Visti di categoria F, M

Visti di categoria F, M – Motivi di studio

I visti di categoria “F” ed “M” sono visti destinati a coloro che intendono studiare negli Stati Uniti. Il visto “F” è per studi accademici ed il visto “M” per studi non-accademici o professionali.

Prima di poter fare domanda di visto F o M è necessario fare richiesta di iscrizione ed essere accettato da una scuola riconosciuta dal SEVP (Student and Exchange Visitor Program). E’ consigliato visitare il sito EducationUSA  per conoscere le opportunità di studio negli USA, ed il sito Study in the States  per la ricerca di scuole certificate dal SEVP.

Nel momento in cui lo studente viene accettato dalla scuola americana che intende frequentare, questi verrà iscritto nel sistema SEVIS (Student and Exchange Visitor Information System) e sarà tenuto a versare una tassa, almeno tre giorni prima della data prevista per il colloquio consolare. Istruzioni in merito alla tassa SEVIS I-901 saranno fornite dalla scuola americana che provvederà a generare i moduli I-20 per il richiedente principale ed eventuali familiari al seguito, da presentare al colloquio. Ciascun membro della famiglia deve ricevere il proprio I-20 e seguire le procedure di richiesta visto, senza tuttavia dover pagare la tassa SEVIS. Informazioni dettagliate sul programma SEVIS, la tassa, e le modalità di pagamento sono disponibili sul sito dell’Immigration and Customs Enforcement.

Con un visto F o M  sarà consentito entrare negli USA massimo 30 giorni prima della data d’inizio del programma di studio.

Coniuge e figli (non sposati e fino a 21 anni di età non compiuti) possono richiedere un visto di categoria F-2 o M-2 per poter accompagnare o raggiungere negli U.S.A. il richiedente principale, che dovrà essere in grado di dimostrare di poter mantenere se stesso e la propria famiglia negli Stati Uniti. Nonostante non sia richiesto il pagamento della tassa SEVIS per i familiari, la scuola dovrà rilasciare un modulo I-20 individuale per ciascun richiedente. I figli minori potranno frequentare istituti scolastici negli Stati Uniti.

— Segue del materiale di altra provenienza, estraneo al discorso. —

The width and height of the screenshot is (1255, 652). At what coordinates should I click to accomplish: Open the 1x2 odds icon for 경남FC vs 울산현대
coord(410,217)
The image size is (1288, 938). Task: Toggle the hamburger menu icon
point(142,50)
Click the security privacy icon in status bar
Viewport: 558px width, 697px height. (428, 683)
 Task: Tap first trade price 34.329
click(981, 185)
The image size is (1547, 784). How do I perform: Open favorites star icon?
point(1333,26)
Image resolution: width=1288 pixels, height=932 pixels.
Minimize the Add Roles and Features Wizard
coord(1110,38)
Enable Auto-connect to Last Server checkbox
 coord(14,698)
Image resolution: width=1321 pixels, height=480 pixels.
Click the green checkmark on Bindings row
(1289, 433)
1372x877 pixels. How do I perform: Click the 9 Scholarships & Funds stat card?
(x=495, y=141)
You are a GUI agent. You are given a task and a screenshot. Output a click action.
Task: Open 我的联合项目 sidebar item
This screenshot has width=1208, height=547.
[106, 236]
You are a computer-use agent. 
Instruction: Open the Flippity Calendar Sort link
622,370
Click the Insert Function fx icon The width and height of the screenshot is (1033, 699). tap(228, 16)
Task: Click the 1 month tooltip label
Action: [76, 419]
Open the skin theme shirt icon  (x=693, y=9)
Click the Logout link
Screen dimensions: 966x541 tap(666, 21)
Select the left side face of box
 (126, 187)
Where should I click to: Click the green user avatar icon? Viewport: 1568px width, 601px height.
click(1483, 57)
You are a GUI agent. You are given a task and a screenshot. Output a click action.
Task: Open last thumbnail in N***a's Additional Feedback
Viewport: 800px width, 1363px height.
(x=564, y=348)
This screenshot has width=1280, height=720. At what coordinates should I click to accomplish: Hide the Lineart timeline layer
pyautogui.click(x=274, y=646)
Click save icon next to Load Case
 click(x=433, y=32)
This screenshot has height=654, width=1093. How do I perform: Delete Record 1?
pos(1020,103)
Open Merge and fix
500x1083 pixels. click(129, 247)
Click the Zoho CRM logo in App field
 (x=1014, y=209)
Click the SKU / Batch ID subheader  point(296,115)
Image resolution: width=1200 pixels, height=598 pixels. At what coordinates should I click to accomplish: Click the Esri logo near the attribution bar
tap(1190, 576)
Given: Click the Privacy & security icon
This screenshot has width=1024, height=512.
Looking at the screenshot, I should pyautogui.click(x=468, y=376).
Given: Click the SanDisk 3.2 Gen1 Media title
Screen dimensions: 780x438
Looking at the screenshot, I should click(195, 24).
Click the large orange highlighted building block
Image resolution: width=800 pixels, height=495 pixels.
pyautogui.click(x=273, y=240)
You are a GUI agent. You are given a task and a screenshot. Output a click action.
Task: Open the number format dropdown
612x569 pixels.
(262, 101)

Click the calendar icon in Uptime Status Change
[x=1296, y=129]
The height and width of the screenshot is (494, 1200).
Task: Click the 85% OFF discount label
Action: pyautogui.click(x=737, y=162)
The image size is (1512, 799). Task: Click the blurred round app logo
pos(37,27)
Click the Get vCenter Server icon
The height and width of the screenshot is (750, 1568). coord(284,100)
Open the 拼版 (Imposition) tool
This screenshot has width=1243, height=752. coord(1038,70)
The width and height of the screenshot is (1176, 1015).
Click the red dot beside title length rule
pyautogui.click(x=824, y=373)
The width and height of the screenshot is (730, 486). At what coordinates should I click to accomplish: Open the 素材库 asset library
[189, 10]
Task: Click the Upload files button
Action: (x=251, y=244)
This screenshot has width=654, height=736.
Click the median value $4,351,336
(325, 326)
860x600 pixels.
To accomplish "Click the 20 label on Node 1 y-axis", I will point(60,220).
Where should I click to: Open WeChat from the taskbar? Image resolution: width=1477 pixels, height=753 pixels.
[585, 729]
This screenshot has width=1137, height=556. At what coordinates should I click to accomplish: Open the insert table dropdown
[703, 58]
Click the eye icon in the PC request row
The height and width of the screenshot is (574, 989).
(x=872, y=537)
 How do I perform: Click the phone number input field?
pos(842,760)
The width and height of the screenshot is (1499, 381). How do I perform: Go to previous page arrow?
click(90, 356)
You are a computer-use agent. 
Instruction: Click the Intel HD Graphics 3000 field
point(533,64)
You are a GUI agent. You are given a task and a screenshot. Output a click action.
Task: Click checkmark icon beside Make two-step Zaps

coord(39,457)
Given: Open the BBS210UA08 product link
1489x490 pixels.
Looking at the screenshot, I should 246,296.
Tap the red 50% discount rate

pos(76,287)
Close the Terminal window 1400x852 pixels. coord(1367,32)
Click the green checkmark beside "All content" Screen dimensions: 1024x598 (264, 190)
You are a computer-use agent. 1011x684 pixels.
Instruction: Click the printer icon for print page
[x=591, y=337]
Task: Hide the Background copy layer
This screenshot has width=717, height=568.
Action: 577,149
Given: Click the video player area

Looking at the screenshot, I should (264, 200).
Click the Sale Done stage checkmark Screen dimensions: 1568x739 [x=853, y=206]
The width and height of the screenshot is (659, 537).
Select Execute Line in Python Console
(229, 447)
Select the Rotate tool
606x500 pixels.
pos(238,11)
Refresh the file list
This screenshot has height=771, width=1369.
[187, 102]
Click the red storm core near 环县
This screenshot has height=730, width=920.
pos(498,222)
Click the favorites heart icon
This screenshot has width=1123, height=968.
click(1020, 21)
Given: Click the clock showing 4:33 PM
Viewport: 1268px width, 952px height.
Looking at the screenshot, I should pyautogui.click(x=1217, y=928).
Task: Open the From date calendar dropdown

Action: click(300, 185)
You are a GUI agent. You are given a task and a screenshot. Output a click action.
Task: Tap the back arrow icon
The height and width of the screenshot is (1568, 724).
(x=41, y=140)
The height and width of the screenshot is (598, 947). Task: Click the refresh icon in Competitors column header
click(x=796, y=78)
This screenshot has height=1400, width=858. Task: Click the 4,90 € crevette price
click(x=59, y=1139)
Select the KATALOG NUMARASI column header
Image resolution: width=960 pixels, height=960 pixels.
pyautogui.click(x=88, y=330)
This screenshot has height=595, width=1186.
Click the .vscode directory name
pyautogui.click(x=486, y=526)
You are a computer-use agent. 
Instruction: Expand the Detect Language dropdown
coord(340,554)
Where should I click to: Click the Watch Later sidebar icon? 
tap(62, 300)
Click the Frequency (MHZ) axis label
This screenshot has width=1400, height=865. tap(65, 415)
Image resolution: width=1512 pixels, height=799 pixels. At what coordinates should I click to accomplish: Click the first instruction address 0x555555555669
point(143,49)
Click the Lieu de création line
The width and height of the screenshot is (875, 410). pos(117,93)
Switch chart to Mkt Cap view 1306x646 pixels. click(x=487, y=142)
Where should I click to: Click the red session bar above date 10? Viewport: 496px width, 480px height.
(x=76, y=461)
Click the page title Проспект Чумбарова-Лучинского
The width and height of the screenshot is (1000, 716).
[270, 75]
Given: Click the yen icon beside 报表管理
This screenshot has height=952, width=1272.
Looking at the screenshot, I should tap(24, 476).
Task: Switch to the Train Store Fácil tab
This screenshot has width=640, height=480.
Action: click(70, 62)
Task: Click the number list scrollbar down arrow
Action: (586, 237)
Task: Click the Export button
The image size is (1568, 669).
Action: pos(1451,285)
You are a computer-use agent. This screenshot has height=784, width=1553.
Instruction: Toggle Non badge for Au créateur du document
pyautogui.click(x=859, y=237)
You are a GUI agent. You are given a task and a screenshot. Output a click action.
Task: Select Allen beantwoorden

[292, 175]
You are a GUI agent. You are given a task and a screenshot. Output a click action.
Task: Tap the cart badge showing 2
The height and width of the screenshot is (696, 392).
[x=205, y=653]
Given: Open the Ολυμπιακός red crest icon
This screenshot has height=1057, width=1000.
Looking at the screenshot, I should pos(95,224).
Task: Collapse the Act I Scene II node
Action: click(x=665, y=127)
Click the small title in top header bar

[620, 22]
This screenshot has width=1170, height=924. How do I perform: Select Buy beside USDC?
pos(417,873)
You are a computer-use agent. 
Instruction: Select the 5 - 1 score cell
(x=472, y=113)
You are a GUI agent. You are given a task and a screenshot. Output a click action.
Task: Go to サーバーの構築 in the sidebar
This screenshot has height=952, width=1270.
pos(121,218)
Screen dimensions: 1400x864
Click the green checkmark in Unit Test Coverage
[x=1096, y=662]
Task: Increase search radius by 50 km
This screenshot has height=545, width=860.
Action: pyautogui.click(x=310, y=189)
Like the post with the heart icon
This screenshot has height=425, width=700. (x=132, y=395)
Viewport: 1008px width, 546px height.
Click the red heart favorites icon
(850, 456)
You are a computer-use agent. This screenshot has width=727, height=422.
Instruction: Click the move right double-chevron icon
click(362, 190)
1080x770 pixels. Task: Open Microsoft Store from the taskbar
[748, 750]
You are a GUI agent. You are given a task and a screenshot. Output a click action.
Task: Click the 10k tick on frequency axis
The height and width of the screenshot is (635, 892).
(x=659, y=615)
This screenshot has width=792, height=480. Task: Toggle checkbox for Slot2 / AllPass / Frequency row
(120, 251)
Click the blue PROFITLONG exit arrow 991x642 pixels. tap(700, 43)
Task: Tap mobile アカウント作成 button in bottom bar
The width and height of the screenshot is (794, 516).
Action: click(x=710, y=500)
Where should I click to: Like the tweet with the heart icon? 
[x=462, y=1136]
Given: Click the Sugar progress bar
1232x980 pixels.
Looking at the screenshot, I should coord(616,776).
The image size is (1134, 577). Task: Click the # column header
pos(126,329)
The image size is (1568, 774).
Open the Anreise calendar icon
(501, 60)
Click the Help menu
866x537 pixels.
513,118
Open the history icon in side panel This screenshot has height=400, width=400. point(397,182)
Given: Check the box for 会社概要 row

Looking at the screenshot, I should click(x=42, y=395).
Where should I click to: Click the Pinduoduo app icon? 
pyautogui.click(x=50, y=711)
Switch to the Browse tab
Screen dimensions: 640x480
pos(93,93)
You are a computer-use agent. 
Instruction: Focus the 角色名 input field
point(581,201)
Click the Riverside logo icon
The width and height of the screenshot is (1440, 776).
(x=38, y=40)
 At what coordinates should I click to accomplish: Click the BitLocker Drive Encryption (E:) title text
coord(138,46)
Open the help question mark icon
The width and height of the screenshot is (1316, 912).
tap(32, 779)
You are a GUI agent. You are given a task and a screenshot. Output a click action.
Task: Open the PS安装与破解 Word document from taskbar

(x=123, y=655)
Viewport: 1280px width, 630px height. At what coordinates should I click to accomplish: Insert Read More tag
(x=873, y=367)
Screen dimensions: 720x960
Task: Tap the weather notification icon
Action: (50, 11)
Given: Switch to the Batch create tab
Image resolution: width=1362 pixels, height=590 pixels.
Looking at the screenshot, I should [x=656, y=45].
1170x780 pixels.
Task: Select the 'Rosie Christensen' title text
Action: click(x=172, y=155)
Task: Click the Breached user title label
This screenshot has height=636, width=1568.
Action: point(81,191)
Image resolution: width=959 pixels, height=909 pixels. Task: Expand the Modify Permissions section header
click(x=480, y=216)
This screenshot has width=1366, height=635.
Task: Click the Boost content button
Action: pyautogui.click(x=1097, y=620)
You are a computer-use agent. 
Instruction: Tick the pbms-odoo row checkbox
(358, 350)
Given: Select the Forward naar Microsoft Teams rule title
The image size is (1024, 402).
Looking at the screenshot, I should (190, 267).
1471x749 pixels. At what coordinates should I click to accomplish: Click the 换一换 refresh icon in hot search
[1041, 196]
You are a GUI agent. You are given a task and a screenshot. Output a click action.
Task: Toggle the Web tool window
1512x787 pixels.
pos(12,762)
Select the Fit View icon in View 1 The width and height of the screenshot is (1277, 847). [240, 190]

Il percorso della pratica di visto F, M

  1. Completare il modulo DS-160 online, accessibile al link https://ceac.state.gov/genniv/ e stampare la pagina di conferma;
  2. Registrarsi al sito: https://usvisa-info.com ;
  3. Pagare la tariffa consolare non rimborsabile (MRV) online;
  4. Prenotare un appuntamento per la data prescelta;
  5. Presentarsi al colloquio con la documentazione necessaria;
    • Pagina di conferma del modulo DS-160;
    • Passaporto in corso di validità;
    • Una foto tessera per ciascun richiedente il visto, bambini inclusi (vedi la pagina web “Requisiti della fotografia“);
    • Modulo I-20 rilasciato dalla scuola, debitamente compilato, datato e firmato;
    • Ricevuta del pagamento SEVIS;
    • Soddisfacente documentazione finanziaria che dimostri la disponibilità economica a sostenere le spese di studio e soggiorno durante l’intero periodo di studio negli Stati Uniti (saranno prese in considerazione anche buste paga, modello unico delle tasse, estratto conto bancario, del richiedente o dei propri genitori);
    • Documentazione relativa alla propria situazione sociale e familiare in Italia. Questa documentazione può comprendere: permesso di soggiorno in originale (per stranieri), certificati di residenza, stato di famiglia, matrimonio, contratto di compravendita o di locazione di immobile, etc.
  6. In caso di approvazione, il visto viene generalmente emesso entro due o tre giorni lavorativi ed il passaporto viene inoltrato alla DHL. Dopo ulteriori tre giorni lavorativi, il passaporto sarà disponibile per il ritiro presso la sede DHL selezionata in fase di richiesta dell’appuntamento (quindi normalmente cinque giorni lavorativi dopo il colloquio). In caso di consegna a domicilio i tempi possono allungarsi di alcuni giorni;
  7. Il richiedente viene informato direttamente dalla DHL circa i tempi di consegna, tramite una e-mail con le istruzioni per il ritiro;
  8. Se il visto non viene approvato, il passaporto viene restituito al termine del colloquio con il funzionario consolare insieme ad una lettera che spiega i motivi del diniego del visto.